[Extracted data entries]
====================
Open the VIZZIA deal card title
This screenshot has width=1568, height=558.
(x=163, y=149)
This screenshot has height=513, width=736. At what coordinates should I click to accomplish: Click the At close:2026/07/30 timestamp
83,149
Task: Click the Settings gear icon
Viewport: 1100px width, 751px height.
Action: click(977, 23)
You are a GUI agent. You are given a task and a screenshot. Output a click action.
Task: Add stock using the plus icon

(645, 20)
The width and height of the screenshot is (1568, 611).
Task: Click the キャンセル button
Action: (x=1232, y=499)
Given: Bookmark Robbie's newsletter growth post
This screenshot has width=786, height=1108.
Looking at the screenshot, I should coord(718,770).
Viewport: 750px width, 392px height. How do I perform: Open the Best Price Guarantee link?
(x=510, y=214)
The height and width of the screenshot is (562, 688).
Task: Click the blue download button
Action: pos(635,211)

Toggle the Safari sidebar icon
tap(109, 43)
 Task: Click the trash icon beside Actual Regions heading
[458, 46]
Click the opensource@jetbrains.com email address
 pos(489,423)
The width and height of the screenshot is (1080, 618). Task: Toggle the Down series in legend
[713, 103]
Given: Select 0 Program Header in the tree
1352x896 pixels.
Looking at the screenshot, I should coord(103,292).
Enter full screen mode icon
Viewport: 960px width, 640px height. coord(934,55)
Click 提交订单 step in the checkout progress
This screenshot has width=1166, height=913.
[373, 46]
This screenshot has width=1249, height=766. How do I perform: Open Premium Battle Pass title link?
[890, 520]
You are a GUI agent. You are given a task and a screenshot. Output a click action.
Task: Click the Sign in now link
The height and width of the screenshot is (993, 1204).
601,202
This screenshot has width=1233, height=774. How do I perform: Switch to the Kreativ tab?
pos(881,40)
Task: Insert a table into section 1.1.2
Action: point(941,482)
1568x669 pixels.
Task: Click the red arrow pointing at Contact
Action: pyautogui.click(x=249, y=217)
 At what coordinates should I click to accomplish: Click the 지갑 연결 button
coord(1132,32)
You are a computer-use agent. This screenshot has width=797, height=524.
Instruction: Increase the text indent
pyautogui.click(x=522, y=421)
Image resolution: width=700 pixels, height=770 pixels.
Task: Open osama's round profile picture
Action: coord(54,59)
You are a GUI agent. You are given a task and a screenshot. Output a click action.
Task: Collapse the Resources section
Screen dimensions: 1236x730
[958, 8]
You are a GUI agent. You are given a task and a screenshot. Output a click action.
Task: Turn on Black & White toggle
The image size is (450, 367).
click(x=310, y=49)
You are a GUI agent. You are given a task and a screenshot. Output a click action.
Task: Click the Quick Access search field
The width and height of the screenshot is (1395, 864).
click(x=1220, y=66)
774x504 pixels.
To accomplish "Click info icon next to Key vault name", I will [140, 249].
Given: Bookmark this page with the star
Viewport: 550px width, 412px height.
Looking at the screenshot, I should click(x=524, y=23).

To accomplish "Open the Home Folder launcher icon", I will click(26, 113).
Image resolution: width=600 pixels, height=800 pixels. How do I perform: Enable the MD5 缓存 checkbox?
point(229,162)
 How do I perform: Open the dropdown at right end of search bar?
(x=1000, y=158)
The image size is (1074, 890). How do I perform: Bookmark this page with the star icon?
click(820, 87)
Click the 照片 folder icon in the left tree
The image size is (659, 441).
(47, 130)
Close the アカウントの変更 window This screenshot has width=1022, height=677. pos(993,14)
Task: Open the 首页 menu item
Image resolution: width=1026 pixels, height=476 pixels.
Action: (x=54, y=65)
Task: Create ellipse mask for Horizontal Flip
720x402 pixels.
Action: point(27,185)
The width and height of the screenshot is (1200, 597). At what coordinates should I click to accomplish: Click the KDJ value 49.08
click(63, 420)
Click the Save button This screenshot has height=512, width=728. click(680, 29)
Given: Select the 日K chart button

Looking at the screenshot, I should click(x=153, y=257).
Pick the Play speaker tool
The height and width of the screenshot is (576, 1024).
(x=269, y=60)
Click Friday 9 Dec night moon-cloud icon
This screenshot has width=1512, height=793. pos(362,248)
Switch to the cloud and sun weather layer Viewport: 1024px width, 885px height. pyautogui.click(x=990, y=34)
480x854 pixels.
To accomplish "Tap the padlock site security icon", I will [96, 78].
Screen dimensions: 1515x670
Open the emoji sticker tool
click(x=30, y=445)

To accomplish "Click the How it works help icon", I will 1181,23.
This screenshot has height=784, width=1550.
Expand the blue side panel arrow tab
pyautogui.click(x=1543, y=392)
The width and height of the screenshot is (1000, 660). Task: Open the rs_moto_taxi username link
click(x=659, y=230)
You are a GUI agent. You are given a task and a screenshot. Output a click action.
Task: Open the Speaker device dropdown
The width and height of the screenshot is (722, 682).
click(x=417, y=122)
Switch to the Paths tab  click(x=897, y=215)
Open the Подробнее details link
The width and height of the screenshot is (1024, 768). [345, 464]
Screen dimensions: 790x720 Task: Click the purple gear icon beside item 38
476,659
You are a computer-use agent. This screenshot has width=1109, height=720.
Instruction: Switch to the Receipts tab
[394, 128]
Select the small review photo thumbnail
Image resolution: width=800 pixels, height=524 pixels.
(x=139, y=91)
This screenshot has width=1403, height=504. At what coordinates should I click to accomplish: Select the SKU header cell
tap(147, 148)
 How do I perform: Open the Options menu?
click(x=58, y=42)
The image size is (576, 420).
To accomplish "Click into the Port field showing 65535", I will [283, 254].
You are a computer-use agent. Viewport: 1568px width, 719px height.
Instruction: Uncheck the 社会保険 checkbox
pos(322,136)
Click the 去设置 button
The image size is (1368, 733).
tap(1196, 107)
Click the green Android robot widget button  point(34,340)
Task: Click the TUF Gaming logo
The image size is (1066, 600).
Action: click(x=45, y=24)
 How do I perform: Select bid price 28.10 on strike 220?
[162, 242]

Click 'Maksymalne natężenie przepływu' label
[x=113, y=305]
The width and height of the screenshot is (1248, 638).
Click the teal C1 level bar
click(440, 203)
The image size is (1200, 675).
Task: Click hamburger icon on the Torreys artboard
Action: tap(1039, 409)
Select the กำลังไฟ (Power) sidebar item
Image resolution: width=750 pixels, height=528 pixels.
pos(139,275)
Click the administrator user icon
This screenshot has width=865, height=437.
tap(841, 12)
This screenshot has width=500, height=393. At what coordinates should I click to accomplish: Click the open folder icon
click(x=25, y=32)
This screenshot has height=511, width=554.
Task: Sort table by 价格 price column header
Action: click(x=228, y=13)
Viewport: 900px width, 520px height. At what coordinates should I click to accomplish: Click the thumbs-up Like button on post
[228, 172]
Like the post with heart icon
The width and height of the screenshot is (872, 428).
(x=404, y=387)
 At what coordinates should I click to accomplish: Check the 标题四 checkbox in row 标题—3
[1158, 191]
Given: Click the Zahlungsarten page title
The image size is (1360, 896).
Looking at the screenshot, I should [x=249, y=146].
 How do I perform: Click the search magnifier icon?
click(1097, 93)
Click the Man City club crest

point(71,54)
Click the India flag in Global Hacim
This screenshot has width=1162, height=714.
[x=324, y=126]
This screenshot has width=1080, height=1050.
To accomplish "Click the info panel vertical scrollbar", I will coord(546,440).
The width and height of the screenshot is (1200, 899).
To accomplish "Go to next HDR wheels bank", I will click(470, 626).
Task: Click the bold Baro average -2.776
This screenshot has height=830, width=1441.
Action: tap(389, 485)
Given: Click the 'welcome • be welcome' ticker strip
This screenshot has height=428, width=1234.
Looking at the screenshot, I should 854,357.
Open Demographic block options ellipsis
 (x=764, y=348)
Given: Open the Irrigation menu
====================
▶ _Instructions to follow_: The answer should be one number, namely how many lines of the entries above include the string "info".

▶ _Response to the exercise_: 2